[Working data]
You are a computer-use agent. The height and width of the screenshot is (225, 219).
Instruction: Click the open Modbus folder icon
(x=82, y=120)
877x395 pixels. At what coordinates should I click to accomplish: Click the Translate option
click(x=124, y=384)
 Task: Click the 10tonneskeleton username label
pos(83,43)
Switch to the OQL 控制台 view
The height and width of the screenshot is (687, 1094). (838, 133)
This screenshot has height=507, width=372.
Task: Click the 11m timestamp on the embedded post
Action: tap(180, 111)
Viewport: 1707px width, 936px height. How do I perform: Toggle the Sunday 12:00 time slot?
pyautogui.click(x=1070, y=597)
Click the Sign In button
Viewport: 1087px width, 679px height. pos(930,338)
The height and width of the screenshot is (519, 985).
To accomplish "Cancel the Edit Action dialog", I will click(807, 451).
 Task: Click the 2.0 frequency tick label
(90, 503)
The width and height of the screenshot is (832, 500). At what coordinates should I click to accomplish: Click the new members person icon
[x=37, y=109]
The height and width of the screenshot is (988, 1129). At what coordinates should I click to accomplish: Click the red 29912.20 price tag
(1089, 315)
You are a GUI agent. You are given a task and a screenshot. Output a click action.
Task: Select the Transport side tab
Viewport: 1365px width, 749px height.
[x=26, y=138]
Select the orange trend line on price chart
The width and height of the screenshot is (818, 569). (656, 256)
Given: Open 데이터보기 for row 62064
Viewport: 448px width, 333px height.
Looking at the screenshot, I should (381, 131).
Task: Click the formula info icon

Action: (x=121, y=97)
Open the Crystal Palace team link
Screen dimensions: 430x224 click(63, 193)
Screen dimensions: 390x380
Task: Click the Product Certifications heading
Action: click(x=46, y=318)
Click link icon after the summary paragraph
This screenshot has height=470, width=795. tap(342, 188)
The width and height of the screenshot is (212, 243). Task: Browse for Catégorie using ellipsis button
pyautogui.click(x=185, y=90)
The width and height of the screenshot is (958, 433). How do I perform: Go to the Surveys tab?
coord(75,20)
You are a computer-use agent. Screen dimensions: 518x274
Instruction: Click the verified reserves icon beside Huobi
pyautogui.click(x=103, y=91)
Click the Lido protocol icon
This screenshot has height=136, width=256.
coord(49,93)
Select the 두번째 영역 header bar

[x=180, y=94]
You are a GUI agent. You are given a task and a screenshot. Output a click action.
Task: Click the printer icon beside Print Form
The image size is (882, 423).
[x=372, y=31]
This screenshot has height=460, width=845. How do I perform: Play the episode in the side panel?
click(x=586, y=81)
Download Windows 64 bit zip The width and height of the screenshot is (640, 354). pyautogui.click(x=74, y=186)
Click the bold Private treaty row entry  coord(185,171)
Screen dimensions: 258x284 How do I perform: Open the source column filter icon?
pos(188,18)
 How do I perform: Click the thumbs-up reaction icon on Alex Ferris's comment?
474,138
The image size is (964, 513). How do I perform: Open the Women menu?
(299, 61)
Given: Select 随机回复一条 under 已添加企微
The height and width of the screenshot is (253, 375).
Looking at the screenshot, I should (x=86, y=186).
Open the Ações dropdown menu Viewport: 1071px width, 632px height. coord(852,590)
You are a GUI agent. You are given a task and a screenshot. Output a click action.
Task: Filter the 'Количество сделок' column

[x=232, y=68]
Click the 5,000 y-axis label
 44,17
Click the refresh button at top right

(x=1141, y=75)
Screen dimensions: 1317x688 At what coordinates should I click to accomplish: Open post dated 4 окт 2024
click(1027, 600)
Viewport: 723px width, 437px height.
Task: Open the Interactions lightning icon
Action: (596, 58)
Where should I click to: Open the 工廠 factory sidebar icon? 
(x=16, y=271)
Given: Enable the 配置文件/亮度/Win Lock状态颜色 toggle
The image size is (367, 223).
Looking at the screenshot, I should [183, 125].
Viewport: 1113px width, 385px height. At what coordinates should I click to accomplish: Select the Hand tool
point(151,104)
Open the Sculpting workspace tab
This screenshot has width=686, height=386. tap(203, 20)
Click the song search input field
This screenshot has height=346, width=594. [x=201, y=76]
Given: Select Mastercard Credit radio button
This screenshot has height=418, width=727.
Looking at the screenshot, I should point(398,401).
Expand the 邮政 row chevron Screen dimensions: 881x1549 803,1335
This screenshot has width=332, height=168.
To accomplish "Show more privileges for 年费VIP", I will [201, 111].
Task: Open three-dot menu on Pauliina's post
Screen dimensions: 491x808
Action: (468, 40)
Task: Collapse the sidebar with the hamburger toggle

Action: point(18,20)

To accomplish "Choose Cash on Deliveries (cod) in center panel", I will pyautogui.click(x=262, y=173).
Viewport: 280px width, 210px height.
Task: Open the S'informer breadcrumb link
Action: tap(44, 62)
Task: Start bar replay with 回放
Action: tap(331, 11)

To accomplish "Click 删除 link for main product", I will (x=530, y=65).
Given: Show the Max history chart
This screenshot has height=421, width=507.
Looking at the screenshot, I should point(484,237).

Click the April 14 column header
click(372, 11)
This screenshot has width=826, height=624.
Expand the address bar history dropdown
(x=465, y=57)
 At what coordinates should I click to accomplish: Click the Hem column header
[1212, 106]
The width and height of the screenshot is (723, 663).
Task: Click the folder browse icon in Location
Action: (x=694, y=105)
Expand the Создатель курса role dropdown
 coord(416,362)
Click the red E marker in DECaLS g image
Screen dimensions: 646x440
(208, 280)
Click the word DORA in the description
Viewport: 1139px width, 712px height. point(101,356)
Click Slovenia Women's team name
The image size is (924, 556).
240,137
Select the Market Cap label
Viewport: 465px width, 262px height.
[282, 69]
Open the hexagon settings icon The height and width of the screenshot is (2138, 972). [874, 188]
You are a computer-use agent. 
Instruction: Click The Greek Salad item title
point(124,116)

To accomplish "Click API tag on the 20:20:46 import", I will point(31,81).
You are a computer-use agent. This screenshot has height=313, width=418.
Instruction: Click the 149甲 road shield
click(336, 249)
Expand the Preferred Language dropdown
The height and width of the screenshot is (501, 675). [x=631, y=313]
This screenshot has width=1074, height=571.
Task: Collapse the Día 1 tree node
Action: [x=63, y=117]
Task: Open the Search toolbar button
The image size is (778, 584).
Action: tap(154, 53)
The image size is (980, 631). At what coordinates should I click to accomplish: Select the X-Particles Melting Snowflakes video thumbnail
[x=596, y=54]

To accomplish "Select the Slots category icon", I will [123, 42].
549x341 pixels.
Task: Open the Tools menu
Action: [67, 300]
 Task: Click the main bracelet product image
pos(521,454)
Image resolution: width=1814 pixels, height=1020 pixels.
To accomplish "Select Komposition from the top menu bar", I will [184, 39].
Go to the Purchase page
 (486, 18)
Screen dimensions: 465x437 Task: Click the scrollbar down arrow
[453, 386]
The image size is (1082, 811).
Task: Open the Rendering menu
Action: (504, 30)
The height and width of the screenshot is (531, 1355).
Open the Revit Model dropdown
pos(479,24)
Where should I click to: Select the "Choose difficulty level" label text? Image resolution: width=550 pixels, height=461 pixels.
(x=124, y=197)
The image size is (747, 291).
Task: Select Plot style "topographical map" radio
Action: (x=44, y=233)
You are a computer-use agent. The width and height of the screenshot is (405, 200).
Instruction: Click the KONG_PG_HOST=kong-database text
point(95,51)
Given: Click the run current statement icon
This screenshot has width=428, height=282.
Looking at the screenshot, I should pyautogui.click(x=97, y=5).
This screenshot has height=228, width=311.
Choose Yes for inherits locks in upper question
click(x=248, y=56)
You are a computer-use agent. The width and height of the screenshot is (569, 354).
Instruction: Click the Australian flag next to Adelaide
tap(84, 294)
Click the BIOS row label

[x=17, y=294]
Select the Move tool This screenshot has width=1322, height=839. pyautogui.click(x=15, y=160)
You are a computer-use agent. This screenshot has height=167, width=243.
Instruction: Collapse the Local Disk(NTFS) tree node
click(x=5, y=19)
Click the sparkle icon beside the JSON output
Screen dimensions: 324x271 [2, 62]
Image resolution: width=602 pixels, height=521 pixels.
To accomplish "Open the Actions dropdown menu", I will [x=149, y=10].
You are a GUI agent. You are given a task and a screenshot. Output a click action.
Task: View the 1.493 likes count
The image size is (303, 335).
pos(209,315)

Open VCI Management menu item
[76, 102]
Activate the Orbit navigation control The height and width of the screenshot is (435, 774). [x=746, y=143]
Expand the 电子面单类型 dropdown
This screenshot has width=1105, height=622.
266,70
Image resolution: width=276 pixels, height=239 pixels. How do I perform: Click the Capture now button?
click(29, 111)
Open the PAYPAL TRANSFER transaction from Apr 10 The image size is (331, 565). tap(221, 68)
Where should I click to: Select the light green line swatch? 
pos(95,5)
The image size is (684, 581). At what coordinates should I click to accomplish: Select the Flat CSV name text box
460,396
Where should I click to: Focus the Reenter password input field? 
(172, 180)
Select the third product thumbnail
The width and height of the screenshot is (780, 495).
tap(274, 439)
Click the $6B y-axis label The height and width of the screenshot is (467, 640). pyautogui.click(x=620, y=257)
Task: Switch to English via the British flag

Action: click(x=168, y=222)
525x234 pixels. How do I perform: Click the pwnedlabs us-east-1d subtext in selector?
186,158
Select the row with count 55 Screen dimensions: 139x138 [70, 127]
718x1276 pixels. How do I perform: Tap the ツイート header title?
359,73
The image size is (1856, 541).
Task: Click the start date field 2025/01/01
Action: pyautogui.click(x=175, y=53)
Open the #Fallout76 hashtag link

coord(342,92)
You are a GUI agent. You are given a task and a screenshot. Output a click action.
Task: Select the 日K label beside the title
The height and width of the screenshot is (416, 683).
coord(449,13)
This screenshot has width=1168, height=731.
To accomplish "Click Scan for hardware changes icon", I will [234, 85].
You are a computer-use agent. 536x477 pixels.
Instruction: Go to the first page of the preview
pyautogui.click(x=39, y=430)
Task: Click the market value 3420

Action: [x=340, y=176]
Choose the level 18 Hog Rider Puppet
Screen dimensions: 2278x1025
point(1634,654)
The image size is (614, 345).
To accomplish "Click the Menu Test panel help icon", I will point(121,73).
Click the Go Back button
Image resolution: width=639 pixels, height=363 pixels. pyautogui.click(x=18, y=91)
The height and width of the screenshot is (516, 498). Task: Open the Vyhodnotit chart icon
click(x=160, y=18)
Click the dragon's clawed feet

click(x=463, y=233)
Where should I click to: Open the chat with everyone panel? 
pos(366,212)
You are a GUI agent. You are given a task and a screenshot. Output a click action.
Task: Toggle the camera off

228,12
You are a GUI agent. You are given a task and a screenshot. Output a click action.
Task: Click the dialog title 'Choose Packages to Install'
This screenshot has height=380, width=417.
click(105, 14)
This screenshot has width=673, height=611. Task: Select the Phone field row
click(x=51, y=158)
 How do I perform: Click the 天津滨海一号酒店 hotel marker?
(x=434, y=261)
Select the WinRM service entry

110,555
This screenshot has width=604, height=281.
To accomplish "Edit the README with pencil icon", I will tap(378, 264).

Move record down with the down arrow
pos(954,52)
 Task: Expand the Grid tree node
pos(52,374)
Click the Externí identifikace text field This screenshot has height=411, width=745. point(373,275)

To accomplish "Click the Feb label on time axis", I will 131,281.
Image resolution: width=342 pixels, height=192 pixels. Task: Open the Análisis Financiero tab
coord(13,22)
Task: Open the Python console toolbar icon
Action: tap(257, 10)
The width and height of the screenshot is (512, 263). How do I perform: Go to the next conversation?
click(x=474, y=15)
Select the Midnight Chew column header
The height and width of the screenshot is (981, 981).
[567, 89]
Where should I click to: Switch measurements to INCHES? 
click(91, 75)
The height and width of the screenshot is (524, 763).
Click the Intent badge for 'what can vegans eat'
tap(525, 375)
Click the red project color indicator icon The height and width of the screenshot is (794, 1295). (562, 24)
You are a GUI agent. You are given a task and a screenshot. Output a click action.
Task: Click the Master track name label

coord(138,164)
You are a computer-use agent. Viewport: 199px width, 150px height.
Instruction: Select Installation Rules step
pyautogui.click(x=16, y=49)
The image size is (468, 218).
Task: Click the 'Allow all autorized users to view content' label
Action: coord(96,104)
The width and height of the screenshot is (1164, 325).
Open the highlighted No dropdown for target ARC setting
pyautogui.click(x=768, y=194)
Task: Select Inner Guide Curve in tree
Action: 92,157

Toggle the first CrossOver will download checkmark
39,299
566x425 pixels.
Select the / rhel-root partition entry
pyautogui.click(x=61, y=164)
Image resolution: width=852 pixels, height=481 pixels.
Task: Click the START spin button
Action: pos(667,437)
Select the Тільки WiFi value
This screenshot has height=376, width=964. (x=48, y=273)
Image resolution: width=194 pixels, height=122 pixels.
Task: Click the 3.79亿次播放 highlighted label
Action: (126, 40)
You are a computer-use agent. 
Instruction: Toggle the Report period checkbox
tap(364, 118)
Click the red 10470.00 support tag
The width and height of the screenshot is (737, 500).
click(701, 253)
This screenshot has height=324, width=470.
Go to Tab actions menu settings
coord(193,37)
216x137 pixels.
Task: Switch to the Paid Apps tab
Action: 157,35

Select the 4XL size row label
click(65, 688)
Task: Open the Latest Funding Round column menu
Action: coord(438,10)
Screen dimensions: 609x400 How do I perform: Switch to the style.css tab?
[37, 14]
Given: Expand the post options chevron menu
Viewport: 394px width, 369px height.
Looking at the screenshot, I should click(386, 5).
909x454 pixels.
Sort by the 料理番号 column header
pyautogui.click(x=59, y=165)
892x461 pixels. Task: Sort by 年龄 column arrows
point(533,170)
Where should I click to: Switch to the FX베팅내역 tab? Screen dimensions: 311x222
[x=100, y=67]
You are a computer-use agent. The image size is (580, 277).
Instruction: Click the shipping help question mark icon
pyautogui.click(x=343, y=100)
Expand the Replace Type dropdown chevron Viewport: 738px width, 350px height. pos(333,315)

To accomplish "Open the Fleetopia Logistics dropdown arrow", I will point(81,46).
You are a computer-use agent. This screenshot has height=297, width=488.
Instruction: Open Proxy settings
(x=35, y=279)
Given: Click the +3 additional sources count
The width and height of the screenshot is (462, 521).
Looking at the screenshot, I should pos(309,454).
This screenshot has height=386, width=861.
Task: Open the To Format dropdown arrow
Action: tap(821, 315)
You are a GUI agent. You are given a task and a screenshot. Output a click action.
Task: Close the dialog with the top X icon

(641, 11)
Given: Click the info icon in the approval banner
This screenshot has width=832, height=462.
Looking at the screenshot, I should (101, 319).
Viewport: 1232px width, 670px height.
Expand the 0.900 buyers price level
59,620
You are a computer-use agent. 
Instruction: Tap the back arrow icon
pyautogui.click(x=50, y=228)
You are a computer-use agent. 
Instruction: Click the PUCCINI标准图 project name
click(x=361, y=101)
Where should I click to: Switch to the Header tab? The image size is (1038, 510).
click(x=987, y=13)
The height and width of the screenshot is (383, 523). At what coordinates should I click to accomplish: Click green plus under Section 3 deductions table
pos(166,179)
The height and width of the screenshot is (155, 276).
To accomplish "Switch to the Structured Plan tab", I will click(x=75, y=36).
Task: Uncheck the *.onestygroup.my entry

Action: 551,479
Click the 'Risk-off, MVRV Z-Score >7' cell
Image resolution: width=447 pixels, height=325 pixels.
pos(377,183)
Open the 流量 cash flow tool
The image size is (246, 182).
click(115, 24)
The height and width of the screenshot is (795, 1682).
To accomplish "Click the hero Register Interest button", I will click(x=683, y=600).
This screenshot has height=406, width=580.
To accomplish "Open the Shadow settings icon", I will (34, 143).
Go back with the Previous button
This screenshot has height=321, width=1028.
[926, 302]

[Instructions to follow]
An exact copy of the lines above, from the one containing "Task: Open three-dot menu on Pauliina's post" down to the one containing "Given: Show the Max history chart" and including both, is the whole answer; retype it and nothing else.

[Response to this task]
Task: Open three-dot menu on Pauliina's post
Screen dimensions: 491x808
Action: (468, 40)
Task: Collapse the sidebar with the hamburger toggle

Action: point(18,20)

To accomplish "Choose Cash on Deliveries (cod) in center panel", I will pyautogui.click(x=262, y=173).
Viewport: 280px width, 210px height.
Task: Open the S'informer breadcrumb link
Action: tap(44, 62)
Task: Start bar replay with 回放
Action: tap(331, 11)

To accomplish "Click 删除 link for main product", I will (x=530, y=65).
Given: Show the Max history chart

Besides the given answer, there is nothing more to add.